===== The records =====

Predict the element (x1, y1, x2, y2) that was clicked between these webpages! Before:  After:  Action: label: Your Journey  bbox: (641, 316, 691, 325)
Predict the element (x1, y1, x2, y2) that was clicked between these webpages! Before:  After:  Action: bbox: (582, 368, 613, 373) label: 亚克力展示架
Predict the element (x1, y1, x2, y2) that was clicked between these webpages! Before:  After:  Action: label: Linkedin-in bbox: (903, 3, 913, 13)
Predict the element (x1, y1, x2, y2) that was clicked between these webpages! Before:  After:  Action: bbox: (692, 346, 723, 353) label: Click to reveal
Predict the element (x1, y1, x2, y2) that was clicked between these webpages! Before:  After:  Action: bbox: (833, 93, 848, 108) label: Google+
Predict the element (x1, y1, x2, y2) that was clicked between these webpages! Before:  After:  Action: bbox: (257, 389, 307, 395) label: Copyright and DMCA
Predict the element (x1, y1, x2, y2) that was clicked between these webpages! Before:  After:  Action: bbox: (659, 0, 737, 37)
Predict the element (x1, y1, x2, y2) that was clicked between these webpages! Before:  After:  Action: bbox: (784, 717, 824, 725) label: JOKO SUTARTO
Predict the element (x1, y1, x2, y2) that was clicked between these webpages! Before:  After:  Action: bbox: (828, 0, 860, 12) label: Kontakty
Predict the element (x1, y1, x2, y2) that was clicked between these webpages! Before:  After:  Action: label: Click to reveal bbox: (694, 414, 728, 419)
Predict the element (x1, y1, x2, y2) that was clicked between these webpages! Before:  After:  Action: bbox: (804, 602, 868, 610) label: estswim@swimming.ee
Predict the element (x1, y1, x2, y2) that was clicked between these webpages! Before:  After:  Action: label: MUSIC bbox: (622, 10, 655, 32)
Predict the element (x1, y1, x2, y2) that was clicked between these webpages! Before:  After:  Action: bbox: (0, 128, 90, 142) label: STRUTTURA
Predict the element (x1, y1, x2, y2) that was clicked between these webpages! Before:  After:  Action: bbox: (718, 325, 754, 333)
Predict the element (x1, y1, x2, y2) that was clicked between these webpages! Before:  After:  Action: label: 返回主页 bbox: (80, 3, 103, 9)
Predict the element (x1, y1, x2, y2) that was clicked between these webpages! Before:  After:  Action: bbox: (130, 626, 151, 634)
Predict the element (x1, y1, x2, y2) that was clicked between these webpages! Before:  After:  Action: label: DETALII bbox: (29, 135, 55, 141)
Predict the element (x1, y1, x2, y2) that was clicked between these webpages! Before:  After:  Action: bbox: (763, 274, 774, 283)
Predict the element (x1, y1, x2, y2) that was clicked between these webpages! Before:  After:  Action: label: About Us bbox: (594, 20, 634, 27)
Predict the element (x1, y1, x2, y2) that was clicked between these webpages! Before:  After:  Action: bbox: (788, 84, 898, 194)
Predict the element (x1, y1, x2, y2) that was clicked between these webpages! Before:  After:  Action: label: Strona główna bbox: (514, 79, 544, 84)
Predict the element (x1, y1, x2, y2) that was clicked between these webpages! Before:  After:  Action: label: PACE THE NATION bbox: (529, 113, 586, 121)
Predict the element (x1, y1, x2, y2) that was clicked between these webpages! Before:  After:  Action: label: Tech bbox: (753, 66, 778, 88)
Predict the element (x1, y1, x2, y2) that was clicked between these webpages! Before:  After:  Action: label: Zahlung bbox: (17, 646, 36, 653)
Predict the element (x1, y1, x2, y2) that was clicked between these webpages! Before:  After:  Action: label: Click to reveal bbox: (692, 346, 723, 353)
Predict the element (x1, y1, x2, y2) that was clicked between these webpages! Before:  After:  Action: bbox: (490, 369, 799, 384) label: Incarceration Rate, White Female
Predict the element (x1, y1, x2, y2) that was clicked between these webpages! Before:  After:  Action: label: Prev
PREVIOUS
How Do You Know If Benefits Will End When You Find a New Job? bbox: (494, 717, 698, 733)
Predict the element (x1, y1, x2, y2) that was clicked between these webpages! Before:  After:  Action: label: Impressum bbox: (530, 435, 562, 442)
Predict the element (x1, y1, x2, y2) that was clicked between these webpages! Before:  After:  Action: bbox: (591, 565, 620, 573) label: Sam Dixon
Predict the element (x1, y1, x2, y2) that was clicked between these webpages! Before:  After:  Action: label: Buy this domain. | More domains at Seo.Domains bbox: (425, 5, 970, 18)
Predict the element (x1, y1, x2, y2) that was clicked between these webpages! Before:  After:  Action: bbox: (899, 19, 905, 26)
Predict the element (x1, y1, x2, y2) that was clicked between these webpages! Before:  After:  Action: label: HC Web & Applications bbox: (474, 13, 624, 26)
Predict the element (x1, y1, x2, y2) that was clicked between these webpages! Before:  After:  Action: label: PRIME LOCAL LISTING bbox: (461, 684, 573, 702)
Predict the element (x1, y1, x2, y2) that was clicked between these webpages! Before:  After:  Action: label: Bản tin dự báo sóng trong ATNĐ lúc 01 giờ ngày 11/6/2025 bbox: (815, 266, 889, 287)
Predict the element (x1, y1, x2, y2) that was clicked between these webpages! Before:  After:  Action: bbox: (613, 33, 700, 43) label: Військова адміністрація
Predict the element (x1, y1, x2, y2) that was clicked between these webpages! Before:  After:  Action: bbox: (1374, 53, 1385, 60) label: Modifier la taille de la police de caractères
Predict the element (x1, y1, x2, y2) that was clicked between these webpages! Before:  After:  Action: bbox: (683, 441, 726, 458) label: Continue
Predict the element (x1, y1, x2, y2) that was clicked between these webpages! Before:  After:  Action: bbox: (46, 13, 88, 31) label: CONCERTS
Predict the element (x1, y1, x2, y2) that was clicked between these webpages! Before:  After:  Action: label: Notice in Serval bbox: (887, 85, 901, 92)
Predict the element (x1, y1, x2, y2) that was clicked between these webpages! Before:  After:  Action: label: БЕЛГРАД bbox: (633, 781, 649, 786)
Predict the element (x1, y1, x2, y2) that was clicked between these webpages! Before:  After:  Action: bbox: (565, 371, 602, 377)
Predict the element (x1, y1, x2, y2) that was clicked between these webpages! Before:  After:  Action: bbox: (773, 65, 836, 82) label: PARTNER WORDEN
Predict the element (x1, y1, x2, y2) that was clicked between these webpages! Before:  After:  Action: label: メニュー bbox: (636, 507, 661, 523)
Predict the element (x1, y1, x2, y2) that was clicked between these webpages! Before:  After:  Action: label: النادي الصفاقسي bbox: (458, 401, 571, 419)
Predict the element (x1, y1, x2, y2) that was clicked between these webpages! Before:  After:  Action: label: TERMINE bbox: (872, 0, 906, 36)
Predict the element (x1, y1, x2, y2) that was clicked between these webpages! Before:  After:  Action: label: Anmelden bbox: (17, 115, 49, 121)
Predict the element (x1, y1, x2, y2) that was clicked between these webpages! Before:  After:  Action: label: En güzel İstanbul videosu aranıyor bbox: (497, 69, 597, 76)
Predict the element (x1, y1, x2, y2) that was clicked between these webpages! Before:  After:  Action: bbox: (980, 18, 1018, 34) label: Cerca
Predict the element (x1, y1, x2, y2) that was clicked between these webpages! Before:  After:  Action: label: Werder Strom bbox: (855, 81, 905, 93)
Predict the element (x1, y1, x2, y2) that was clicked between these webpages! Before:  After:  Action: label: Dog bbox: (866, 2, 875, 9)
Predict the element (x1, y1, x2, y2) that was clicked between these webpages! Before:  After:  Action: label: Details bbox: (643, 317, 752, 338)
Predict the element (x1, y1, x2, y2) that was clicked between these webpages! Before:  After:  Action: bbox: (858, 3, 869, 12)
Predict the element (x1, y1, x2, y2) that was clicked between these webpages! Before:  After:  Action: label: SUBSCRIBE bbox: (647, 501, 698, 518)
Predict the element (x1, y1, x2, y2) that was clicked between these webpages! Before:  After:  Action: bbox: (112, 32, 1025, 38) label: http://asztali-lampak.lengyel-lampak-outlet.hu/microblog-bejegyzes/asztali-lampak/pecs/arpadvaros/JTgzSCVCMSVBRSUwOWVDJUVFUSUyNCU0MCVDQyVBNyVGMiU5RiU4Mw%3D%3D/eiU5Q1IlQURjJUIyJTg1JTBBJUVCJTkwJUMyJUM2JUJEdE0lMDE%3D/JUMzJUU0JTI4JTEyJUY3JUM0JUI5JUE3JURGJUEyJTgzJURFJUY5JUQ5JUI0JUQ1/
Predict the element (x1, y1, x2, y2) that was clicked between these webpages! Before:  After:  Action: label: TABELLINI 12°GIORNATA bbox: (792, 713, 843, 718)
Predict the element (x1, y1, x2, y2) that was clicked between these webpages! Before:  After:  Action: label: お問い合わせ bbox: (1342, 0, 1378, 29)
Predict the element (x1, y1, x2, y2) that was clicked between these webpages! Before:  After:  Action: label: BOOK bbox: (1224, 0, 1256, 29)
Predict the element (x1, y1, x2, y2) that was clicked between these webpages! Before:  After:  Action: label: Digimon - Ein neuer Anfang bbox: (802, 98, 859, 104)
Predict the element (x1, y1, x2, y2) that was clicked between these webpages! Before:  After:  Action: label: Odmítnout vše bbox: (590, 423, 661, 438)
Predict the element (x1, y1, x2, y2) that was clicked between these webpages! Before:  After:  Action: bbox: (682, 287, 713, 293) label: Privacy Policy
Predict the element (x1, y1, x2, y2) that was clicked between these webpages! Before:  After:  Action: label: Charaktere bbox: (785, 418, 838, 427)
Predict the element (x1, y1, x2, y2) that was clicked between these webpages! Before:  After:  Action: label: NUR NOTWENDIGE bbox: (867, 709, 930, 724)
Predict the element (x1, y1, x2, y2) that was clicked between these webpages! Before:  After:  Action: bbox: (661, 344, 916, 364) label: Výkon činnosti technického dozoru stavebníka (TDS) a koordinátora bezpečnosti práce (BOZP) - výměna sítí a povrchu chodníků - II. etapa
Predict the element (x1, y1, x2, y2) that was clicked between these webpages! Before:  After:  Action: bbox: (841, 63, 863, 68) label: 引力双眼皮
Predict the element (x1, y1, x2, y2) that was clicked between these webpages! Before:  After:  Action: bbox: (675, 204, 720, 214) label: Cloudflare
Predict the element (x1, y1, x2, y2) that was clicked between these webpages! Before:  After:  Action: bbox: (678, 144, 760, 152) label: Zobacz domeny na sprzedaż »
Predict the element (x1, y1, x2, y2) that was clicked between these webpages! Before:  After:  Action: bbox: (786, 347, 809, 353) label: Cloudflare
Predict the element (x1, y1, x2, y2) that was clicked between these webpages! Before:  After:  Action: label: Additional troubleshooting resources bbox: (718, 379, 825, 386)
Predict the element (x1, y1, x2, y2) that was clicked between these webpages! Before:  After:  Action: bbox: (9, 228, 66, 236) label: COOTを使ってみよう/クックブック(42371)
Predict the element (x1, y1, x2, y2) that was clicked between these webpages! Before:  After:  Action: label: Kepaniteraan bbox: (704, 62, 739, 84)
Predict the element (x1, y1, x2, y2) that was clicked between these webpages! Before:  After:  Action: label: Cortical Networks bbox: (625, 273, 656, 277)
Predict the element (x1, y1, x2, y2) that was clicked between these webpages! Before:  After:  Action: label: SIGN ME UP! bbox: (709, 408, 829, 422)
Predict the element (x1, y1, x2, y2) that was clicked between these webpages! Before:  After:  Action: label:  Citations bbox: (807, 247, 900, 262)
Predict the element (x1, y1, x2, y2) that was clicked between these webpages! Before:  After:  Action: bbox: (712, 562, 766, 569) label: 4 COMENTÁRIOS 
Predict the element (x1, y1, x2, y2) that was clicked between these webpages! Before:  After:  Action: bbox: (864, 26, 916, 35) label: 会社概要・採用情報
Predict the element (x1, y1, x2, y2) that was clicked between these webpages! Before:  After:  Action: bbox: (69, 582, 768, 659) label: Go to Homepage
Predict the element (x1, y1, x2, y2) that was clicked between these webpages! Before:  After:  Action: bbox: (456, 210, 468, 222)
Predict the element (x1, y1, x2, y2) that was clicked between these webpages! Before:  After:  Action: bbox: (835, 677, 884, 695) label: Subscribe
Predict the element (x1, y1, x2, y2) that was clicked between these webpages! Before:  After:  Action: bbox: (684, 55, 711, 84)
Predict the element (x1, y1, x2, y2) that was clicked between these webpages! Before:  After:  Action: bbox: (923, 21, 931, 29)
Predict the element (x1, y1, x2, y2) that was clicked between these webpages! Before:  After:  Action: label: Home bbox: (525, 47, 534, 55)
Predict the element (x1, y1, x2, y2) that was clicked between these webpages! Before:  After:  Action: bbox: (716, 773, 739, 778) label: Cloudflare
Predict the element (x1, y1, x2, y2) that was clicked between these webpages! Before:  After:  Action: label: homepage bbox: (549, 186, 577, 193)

=====

Request:
Copy verbatim the stretch of rows above, from the row containing "0, 737, 37)" through the row containing "label: JOKO SUTARTO", with both end rows included.

The answer:
Predict the element (x1, y1, x2, y2) that was clicked between these webpages! Before:  After:  Action: bbox: (659, 0, 737, 37)
Predict the element (x1, y1, x2, y2) that was clicked between these webpages! Before:  After:  Action: bbox: (784, 717, 824, 725) label: JOKO SUTARTO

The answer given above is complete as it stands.